DATASET ENTRIES Block Start

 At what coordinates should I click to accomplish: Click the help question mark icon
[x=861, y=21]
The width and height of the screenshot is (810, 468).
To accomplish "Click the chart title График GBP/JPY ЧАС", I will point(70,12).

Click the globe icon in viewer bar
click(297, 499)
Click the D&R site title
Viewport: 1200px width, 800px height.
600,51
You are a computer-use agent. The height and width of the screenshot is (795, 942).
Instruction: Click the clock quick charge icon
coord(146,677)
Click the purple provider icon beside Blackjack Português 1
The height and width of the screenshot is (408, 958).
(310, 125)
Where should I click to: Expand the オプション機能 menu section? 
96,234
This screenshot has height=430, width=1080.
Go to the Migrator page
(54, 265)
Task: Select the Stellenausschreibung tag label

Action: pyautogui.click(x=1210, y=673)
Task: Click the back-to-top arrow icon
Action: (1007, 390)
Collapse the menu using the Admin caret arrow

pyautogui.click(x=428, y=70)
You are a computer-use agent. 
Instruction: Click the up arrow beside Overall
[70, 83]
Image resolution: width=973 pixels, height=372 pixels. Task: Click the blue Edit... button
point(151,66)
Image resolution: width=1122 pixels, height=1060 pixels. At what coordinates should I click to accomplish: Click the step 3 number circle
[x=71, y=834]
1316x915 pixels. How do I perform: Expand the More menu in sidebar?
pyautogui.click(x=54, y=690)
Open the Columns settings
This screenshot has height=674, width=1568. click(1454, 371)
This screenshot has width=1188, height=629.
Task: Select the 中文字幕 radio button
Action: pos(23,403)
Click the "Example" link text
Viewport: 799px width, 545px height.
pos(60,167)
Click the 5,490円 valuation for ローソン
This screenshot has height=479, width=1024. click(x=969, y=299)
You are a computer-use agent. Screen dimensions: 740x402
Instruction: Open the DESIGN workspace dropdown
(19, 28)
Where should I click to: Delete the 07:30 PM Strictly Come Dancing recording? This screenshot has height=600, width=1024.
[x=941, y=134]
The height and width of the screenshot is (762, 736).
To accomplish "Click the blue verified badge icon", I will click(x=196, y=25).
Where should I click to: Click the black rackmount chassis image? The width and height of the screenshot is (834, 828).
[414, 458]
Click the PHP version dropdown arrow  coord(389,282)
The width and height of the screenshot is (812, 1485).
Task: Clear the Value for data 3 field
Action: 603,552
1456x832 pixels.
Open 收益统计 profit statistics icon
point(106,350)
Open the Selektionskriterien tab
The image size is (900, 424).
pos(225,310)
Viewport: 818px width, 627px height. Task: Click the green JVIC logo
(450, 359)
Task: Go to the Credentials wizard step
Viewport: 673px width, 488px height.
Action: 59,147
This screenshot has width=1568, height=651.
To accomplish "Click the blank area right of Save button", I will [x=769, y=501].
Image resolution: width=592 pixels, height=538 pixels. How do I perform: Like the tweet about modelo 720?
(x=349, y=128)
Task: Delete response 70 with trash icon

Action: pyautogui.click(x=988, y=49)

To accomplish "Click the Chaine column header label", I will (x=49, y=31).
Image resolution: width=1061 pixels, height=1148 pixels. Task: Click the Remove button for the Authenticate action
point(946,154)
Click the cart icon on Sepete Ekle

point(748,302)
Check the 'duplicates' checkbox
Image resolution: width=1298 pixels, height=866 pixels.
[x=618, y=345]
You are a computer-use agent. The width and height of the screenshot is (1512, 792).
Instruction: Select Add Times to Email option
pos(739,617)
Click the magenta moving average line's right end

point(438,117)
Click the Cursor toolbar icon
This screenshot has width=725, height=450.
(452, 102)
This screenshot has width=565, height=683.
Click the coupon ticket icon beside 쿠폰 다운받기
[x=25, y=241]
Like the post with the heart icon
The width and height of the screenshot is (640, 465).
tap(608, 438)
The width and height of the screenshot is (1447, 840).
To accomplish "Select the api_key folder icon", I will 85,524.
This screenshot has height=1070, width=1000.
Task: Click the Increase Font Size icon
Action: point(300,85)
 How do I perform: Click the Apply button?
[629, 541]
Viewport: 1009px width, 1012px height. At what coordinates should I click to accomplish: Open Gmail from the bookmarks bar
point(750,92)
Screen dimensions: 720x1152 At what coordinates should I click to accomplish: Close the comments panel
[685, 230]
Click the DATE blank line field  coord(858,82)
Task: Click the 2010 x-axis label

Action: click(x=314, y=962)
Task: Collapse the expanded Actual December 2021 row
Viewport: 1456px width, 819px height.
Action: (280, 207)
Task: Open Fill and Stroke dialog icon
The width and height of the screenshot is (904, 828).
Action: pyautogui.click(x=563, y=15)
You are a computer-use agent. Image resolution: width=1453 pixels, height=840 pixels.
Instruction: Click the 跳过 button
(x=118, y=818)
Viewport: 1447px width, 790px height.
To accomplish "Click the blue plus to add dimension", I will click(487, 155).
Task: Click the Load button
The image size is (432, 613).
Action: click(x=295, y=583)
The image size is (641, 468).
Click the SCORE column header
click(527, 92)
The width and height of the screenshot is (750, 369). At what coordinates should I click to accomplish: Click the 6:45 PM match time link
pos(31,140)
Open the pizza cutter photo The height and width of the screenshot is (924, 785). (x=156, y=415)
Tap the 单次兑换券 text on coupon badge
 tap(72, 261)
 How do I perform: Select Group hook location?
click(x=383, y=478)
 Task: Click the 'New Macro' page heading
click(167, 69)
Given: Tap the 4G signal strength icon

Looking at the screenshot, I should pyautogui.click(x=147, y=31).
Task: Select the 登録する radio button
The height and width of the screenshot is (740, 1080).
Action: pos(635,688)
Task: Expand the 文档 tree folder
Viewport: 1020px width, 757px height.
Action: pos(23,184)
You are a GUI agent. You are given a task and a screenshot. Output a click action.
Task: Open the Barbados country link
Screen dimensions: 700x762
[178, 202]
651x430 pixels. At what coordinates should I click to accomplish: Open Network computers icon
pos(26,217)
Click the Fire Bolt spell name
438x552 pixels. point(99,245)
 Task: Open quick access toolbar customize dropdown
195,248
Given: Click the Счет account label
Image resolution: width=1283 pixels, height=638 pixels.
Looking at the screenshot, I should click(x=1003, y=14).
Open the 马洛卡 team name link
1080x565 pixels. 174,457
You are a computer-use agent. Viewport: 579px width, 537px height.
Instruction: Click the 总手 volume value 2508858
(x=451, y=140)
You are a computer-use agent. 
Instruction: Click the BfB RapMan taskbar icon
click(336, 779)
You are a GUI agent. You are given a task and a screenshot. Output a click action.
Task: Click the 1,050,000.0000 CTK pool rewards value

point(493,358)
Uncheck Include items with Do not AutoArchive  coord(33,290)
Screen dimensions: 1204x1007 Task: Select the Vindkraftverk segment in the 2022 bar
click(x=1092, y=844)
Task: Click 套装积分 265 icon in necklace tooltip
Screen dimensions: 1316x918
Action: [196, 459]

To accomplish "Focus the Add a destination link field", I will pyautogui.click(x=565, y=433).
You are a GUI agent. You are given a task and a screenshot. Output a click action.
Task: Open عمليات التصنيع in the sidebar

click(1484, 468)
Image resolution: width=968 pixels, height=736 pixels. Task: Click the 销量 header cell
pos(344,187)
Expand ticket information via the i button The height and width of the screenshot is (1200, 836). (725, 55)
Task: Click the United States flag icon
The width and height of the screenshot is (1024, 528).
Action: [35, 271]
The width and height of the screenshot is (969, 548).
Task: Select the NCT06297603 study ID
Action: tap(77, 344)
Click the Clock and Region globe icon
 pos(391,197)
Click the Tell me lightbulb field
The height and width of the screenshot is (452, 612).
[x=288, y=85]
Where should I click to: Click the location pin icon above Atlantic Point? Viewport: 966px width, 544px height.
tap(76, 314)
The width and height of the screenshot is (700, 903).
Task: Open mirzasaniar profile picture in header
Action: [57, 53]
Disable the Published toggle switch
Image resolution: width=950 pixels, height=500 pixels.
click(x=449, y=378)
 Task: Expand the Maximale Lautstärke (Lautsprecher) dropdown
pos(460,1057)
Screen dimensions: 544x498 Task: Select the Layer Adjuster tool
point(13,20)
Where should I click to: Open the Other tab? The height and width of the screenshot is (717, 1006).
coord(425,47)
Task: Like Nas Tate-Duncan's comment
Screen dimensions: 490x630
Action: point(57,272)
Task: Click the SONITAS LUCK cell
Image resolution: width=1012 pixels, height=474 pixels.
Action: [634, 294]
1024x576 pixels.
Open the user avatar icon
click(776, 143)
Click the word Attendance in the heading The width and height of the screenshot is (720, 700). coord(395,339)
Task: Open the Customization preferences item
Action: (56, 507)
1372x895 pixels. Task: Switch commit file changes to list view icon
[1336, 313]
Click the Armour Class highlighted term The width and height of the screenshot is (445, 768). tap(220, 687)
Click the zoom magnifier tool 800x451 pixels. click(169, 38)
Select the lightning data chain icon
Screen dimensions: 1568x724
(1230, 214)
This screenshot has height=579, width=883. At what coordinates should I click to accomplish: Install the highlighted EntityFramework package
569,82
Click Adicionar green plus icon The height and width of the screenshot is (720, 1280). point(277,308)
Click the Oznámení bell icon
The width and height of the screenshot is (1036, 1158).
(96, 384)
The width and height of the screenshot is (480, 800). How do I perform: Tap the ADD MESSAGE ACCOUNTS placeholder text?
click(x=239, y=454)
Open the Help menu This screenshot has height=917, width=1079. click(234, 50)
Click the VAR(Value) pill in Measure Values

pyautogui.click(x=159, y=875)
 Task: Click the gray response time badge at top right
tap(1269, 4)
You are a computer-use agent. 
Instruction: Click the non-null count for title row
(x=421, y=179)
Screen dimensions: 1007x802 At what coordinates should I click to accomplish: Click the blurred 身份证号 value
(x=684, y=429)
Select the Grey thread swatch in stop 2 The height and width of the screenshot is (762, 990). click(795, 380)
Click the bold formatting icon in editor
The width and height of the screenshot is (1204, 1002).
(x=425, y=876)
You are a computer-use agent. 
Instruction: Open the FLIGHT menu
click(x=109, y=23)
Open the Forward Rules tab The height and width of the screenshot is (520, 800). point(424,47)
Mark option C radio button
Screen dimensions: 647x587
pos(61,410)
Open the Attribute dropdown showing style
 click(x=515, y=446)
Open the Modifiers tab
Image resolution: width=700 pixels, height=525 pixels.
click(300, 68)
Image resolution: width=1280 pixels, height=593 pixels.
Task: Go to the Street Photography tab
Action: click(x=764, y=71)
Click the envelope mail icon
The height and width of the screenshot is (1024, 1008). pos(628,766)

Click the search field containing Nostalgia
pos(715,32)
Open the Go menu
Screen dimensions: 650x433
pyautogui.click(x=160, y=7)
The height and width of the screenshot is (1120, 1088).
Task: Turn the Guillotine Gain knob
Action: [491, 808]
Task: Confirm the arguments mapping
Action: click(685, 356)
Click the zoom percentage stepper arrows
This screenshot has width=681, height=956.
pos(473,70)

DATASET ENTRIES Block End

WHAT YOU ARE ASKED TO DO
Only one stretch of the data above is needed. Restate it word for word, from the line containing "Click the search field containing Nostalgia" through the line containing "Open the Go menu", both ends included.

FINAL ANSWER
Click the search field containing Nostalgia
pos(715,32)
Open the Go menu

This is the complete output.